◆ ABOUT THIS TASK
Within the records below, reproduce without change the lines from the line that has "Given: Sort list by the Название column arrow" through the line that has "You are a computer-use agent. This", and only those.

◆ RECORDS
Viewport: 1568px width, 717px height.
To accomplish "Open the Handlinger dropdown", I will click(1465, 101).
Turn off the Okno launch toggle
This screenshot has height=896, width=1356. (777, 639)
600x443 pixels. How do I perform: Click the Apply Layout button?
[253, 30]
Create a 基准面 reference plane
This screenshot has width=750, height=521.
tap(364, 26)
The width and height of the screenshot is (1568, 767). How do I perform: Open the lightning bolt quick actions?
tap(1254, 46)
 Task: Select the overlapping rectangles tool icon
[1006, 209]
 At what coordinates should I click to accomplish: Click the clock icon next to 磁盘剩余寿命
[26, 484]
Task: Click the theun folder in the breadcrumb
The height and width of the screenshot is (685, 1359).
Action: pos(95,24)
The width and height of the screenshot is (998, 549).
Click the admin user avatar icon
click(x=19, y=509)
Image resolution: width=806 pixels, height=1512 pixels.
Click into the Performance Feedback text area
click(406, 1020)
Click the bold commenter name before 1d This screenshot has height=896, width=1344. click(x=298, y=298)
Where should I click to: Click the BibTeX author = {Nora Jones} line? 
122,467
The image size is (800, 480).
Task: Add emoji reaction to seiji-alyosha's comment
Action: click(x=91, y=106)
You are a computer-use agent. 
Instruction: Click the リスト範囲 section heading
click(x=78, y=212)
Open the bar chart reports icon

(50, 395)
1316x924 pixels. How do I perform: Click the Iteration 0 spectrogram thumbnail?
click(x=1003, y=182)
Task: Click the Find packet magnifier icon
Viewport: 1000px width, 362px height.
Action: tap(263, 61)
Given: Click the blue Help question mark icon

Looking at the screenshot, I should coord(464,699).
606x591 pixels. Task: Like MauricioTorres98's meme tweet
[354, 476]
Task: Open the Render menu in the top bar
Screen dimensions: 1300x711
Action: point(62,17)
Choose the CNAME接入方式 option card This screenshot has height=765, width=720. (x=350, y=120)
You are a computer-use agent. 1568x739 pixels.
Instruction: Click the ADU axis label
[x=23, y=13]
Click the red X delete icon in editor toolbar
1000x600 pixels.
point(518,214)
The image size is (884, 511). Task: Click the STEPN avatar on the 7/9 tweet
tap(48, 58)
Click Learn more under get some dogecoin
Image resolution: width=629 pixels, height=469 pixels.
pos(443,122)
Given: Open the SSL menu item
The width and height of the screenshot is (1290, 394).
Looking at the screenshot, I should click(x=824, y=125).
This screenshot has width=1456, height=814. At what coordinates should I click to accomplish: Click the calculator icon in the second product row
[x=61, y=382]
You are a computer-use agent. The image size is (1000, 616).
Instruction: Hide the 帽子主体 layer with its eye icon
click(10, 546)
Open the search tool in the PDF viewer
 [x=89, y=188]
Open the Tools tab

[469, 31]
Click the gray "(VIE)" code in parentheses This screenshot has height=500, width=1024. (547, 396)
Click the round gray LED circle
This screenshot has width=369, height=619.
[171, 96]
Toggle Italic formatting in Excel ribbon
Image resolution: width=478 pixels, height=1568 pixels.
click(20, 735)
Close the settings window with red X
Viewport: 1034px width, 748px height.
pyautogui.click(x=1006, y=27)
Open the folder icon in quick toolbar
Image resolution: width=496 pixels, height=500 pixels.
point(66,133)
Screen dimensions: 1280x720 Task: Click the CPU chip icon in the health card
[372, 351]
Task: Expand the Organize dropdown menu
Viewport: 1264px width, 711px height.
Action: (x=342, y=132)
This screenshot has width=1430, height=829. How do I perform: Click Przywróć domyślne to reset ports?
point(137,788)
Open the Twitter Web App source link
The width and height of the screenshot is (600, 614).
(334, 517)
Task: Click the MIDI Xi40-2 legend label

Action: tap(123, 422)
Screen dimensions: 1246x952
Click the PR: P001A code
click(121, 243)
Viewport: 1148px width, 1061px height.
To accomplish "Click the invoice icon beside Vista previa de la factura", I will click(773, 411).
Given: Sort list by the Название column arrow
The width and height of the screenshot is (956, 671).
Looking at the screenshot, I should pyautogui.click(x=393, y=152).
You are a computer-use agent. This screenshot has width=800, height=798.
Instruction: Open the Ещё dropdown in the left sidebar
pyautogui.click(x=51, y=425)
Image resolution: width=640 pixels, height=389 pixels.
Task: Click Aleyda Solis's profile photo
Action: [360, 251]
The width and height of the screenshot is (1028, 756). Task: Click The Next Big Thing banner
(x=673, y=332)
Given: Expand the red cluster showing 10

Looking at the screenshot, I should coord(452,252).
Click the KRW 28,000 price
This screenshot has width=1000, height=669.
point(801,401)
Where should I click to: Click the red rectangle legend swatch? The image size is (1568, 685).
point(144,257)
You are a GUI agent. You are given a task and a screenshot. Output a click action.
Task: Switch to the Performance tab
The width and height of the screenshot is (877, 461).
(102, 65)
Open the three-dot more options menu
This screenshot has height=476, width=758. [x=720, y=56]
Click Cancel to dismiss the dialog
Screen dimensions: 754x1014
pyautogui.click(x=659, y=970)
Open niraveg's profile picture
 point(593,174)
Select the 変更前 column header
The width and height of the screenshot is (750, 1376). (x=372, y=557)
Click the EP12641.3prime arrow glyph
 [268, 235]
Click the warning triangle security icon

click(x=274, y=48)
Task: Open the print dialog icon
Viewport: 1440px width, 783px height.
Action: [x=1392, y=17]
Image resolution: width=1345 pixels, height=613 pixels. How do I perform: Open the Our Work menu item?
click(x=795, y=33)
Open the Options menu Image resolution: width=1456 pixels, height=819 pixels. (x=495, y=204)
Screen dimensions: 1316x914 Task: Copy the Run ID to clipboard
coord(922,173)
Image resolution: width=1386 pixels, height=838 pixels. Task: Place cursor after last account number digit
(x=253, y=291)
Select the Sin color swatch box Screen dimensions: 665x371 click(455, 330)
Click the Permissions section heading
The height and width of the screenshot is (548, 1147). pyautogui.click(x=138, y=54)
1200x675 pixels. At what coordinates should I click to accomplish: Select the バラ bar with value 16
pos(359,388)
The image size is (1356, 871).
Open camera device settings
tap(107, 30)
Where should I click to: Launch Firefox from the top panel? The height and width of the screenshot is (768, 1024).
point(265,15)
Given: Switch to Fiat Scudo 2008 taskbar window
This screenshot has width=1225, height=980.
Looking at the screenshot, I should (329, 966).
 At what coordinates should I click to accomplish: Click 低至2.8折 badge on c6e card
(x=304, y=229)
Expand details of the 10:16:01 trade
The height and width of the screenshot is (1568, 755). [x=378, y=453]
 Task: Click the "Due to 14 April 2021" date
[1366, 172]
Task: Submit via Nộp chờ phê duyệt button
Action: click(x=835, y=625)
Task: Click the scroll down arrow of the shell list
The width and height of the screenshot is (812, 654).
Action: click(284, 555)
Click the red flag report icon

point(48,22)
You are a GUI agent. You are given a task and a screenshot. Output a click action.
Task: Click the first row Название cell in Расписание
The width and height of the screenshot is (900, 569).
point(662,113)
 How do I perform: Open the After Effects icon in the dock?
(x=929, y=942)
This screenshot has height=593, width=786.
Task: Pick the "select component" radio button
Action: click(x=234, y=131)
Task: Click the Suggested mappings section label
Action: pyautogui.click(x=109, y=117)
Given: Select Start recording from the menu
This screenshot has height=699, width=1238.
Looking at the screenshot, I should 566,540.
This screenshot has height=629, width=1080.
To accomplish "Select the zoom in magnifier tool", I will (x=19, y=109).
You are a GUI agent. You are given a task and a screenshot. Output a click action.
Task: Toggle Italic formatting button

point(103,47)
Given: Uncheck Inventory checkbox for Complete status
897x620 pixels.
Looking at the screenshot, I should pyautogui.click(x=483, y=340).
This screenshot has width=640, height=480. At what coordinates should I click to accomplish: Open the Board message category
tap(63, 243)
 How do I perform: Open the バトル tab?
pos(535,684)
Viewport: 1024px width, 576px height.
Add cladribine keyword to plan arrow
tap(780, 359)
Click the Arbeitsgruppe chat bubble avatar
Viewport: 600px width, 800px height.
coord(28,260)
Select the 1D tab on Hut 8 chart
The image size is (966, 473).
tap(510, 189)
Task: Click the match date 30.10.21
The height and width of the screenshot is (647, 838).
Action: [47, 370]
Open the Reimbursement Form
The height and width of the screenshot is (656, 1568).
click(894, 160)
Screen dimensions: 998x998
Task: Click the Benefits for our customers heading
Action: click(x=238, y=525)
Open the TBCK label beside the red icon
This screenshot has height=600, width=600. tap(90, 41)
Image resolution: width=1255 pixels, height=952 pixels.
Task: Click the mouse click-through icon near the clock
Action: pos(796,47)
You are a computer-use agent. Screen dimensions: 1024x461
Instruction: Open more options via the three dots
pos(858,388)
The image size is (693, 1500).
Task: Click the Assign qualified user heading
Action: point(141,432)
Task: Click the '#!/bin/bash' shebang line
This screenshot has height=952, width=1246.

◆ ANSWER TO THIS EXERCISE
Given: Sort list by the Название column arrow
The width and height of the screenshot is (956, 671).
Looking at the screenshot, I should pyautogui.click(x=393, y=152).
You are a computer-use agent. This screenshot has width=800, height=798.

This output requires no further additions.